(Supplied data)

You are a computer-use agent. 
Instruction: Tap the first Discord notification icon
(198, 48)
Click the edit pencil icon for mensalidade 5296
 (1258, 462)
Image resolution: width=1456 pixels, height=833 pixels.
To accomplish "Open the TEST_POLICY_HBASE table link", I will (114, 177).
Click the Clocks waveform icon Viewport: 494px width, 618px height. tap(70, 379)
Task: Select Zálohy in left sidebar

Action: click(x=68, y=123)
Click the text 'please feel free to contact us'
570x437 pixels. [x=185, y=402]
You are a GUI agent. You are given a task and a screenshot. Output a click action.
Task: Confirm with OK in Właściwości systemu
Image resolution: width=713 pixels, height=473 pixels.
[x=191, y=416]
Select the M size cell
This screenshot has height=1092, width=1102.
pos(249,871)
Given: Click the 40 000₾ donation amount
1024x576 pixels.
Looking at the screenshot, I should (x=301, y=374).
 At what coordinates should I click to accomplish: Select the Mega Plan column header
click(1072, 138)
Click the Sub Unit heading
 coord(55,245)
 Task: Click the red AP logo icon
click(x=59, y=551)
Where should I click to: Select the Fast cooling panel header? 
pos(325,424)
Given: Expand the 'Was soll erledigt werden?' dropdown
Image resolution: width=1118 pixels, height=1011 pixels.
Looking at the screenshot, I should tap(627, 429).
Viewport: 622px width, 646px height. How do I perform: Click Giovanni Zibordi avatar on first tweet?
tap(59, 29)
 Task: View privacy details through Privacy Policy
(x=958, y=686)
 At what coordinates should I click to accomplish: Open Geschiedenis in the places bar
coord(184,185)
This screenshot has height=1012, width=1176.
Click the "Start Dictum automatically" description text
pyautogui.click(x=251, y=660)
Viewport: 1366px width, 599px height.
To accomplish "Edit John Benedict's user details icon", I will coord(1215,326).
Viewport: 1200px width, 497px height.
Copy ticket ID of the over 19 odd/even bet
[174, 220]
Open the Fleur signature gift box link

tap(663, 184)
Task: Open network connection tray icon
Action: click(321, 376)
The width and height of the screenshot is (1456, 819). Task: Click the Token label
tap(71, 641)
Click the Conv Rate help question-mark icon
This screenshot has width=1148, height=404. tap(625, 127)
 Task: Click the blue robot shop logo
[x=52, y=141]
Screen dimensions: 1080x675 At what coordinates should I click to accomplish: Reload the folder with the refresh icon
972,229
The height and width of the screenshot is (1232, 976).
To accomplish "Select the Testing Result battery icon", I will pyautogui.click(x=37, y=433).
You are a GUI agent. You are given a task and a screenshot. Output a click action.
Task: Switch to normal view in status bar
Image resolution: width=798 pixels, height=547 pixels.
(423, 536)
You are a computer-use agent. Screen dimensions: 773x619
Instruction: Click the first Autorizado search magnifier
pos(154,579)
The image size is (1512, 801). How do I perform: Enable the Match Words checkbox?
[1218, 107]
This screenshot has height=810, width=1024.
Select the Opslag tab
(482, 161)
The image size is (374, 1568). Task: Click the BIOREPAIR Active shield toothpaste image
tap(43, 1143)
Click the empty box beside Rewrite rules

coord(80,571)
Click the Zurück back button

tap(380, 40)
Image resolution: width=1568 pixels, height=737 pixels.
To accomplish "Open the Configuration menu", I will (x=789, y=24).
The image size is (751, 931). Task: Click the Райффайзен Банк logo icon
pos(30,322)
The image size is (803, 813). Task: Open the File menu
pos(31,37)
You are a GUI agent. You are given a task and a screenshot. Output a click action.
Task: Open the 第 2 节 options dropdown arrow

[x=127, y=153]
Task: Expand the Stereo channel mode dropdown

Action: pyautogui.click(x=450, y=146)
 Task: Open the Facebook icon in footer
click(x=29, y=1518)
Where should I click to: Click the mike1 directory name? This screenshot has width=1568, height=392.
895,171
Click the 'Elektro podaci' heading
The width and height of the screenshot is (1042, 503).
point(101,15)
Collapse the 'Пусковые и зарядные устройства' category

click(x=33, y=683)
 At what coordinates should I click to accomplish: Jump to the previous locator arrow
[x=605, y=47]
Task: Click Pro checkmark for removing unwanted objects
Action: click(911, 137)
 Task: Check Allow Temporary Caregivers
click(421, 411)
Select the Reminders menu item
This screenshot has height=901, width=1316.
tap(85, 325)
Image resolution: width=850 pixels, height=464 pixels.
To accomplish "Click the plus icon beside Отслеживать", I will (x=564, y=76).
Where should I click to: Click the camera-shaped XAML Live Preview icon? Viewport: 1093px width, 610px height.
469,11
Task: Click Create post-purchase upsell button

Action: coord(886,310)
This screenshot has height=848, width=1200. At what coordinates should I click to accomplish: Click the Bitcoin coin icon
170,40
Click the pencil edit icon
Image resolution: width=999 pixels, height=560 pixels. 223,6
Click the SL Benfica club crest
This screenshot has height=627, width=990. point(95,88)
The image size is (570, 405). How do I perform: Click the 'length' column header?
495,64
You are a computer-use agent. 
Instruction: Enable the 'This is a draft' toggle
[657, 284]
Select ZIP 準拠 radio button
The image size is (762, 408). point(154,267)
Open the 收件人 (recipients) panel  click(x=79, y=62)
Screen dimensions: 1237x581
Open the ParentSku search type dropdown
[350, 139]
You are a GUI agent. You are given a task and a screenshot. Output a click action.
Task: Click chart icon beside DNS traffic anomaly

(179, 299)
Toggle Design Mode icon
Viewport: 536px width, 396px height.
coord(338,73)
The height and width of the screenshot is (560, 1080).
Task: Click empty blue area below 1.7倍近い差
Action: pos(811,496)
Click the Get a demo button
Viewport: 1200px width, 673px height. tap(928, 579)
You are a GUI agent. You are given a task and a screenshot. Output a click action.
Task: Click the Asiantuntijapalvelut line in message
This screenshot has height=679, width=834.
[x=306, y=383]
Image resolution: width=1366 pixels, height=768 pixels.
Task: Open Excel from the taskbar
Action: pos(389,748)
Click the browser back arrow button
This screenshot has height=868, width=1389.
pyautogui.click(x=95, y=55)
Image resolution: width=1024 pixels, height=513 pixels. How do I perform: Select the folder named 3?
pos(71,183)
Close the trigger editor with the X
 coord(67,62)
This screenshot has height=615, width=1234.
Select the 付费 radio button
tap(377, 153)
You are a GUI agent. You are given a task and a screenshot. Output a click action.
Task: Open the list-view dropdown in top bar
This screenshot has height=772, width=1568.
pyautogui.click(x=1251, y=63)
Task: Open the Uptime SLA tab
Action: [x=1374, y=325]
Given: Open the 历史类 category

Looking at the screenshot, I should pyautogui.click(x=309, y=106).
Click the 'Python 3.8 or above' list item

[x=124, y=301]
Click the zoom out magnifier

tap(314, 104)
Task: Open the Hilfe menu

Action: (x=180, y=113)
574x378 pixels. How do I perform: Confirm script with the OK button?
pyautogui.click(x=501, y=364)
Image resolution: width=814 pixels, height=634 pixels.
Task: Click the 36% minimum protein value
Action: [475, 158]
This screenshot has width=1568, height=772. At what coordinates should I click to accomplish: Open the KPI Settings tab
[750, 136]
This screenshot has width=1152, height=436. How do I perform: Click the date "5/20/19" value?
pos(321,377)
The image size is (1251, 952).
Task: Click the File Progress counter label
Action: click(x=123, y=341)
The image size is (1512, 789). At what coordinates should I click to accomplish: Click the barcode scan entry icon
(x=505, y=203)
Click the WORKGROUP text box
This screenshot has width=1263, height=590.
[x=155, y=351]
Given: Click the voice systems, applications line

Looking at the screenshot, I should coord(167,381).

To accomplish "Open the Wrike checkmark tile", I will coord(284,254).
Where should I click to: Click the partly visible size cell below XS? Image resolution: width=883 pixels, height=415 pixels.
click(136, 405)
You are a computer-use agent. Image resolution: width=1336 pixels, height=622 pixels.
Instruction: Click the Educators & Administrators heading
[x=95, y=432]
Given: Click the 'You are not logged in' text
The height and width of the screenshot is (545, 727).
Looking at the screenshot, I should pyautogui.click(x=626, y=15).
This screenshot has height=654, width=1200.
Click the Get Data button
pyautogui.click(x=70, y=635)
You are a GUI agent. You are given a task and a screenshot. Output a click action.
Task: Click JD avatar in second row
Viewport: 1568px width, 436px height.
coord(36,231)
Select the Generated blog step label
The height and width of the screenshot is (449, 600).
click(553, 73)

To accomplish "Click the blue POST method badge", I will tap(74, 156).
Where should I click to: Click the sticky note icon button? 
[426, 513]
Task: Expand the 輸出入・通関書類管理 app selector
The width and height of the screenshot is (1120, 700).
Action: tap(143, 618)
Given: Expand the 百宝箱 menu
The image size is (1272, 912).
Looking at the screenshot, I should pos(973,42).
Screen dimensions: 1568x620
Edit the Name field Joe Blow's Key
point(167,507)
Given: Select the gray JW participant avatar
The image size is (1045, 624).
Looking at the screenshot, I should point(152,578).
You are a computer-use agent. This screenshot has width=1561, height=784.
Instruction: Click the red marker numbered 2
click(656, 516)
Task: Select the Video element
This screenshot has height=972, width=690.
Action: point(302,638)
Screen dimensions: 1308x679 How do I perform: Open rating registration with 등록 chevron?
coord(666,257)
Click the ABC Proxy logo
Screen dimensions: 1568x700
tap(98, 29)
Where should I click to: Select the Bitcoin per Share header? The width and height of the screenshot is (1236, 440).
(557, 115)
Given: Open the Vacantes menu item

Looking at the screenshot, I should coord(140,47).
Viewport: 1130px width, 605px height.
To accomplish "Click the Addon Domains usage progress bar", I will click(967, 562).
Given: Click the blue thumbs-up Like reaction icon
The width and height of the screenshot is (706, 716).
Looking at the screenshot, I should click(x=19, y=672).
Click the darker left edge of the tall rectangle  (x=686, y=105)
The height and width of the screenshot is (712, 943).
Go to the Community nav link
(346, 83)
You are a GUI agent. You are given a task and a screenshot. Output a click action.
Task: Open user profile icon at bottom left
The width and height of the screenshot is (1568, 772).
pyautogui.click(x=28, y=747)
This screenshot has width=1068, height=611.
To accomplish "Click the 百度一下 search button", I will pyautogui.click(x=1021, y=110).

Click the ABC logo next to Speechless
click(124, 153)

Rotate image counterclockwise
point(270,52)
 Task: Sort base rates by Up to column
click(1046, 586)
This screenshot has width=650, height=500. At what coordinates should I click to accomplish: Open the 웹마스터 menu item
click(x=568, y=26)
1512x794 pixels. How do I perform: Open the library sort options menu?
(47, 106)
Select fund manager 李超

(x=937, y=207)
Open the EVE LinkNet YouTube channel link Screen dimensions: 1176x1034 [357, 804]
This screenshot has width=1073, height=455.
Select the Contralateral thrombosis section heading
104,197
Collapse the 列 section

(End Supplied data)

• _What you need to do_
Could you count how many lines of the listing above contain the word "computer" and give only that number?

• _Written response_
5